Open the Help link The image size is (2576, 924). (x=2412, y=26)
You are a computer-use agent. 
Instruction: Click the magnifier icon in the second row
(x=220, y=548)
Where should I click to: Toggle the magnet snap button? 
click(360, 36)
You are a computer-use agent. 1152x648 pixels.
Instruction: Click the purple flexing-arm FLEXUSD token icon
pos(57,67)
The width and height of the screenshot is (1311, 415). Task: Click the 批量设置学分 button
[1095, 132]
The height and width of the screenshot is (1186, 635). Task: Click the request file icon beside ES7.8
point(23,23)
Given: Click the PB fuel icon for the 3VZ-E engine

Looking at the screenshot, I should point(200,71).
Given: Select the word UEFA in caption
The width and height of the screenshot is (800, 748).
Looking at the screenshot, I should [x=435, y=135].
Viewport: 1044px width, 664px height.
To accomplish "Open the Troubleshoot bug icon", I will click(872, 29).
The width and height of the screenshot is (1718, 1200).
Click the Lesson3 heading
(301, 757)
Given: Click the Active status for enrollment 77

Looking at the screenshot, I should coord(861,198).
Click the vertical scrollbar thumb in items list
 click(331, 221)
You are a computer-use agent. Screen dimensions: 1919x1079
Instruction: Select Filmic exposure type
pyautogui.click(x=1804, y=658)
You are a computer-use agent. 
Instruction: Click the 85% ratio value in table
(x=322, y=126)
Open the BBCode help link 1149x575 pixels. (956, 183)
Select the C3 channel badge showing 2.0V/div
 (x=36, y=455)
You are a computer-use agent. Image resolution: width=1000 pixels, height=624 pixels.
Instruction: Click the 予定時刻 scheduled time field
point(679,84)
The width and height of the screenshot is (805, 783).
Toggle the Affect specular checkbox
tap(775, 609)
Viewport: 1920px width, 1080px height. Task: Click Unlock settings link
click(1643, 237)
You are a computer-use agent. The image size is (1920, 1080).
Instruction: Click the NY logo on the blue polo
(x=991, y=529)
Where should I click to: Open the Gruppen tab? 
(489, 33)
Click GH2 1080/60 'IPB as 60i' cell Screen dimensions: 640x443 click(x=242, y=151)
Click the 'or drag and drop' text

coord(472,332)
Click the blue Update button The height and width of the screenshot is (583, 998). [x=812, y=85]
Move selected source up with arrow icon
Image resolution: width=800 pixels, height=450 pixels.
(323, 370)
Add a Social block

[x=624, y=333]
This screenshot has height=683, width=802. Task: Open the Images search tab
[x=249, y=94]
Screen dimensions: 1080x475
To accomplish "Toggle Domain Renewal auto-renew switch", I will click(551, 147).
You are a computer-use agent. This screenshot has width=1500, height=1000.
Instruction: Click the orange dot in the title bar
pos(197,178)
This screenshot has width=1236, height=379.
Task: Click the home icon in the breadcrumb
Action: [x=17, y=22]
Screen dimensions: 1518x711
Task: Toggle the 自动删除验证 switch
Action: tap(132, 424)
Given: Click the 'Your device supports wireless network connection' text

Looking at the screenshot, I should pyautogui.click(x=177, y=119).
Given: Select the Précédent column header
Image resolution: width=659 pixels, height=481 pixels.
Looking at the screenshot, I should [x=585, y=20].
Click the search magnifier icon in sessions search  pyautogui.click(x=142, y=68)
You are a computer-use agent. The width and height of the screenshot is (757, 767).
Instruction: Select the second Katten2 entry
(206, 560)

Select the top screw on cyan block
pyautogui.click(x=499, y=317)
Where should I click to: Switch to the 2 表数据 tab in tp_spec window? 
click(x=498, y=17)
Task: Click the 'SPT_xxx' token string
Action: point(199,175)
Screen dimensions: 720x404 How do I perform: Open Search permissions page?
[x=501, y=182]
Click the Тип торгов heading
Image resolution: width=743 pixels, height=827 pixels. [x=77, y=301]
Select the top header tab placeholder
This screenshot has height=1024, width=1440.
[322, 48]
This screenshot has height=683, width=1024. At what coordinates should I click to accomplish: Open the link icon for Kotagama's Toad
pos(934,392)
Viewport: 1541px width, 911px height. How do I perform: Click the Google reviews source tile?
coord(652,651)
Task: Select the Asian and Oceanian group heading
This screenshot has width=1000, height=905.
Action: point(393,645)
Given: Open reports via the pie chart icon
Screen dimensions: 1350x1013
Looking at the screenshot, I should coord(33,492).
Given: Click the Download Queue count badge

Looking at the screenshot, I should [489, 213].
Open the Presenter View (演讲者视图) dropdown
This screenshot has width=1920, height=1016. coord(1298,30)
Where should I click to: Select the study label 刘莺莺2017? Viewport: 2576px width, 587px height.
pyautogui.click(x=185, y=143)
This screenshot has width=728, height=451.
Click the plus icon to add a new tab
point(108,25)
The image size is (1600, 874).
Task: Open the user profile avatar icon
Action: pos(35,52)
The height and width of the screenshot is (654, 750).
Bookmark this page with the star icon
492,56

= Aim of the task =
What is needed is an exact copy of every entry.

= Answer =
Open the Help link The image size is (2576, 924). (x=2412, y=26)
You are a computer-use agent. 
Instruction: Click the magnifier icon in the second row
(x=220, y=548)
Where should I click to: Toggle the magnet snap button? 
click(360, 36)
You are a computer-use agent. 1152x648 pixels.
Instruction: Click the purple flexing-arm FLEXUSD token icon
pos(57,67)
The width and height of the screenshot is (1311, 415). Task: Click the 批量设置学分 button
[1095, 132]
The height and width of the screenshot is (1186, 635). Task: Click the request file icon beside ES7.8
point(23,23)
Given: Click the PB fuel icon for the 3VZ-E engine

Looking at the screenshot, I should point(200,71).
Given: Select the word UEFA in caption
The width and height of the screenshot is (800, 748).
Looking at the screenshot, I should [x=435, y=135].
Viewport: 1044px width, 664px height.
To accomplish "Open the Troubleshoot bug icon", I will click(872, 29).
The width and height of the screenshot is (1718, 1200).
Click the Lesson3 heading
(301, 757)
Given: Click the Active status for enrollment 77

Looking at the screenshot, I should coord(861,198).
Click the vertical scrollbar thumb in items list
 click(331, 221)
You are a computer-use agent. Screen dimensions: 1919x1079
Instruction: Select Filmic exposure type
pyautogui.click(x=1804, y=658)
You are a computer-use agent. 
Instruction: Click the 85% ratio value in table
(x=322, y=126)
Open the BBCode help link 1149x575 pixels. (956, 183)
Select the C3 channel badge showing 2.0V/div
 (x=36, y=455)
You are a computer-use agent. Image resolution: width=1000 pixels, height=624 pixels.
Instruction: Click the 予定時刻 scheduled time field
point(679,84)
The width and height of the screenshot is (805, 783).
Toggle the Affect specular checkbox
tap(775, 609)
Viewport: 1920px width, 1080px height. Task: Click Unlock settings link
click(1643, 237)
You are a computer-use agent. The image size is (1920, 1080).
Instruction: Click the NY logo on the blue polo
(x=991, y=529)
Where should I click to: Open the Gruppen tab? 
(489, 33)
Click GH2 1080/60 'IPB as 60i' cell Screen dimensions: 640x443 click(x=242, y=151)
Click the 'or drag and drop' text

coord(472,332)
Click the blue Update button The height and width of the screenshot is (583, 998). [x=812, y=85]
Move selected source up with arrow icon
Image resolution: width=800 pixels, height=450 pixels.
(323, 370)
Add a Social block

[x=624, y=333]
This screenshot has height=683, width=802. Task: Open the Images search tab
[x=249, y=94]
Screen dimensions: 1080x475
To accomplish "Toggle Domain Renewal auto-renew switch", I will click(551, 147).
You are a computer-use agent. This screenshot has width=1500, height=1000.
Instruction: Click the orange dot in the title bar
pos(197,178)
This screenshot has width=1236, height=379.
Task: Click the home icon in the breadcrumb
Action: [x=17, y=22]
Screen dimensions: 1518x711
Task: Toggle the 自动删除验证 switch
Action: tap(132, 424)
Given: Click the 'Your device supports wireless network connection' text

Looking at the screenshot, I should pyautogui.click(x=177, y=119).
Given: Select the Précédent column header
Image resolution: width=659 pixels, height=481 pixels.
Looking at the screenshot, I should [x=585, y=20].
Click the search magnifier icon in sessions search  pyautogui.click(x=142, y=68)
You are a computer-use agent. The width and height of the screenshot is (757, 767).
Instruction: Select the second Katten2 entry
(206, 560)

Select the top screw on cyan block
pyautogui.click(x=499, y=317)
Where should I click to: Switch to the 2 表数据 tab in tp_spec window? 
click(x=498, y=17)
Task: Click the 'SPT_xxx' token string
Action: point(199,175)
Screen dimensions: 720x404 How do I perform: Open Search permissions page?
[x=501, y=182]
Click the Тип торгов heading
Image resolution: width=743 pixels, height=827 pixels. [x=77, y=301]
Select the top header tab placeholder
This screenshot has height=1024, width=1440.
[322, 48]
This screenshot has height=683, width=1024. At what coordinates should I click to accomplish: Open the link icon for Kotagama's Toad
pos(934,392)
Viewport: 1541px width, 911px height. How do I perform: Click the Google reviews source tile?
coord(652,651)
Task: Select the Asian and Oceanian group heading
This screenshot has width=1000, height=905.
Action: point(393,645)
Given: Open reports via the pie chart icon
Screen dimensions: 1350x1013
Looking at the screenshot, I should coord(33,492).
Given: Click the Download Queue count badge

Looking at the screenshot, I should [489, 213].
Open the Presenter View (演讲者视图) dropdown
This screenshot has width=1920, height=1016. coord(1298,30)
Where should I click to: Select the study label 刘莺莺2017? Viewport: 2576px width, 587px height.
pyautogui.click(x=185, y=143)
This screenshot has width=728, height=451.
Click the plus icon to add a new tab
point(108,25)
The image size is (1600, 874).
Task: Open the user profile avatar icon
Action: pos(35,52)
The height and width of the screenshot is (654, 750).
Bookmark this page with the star icon
492,56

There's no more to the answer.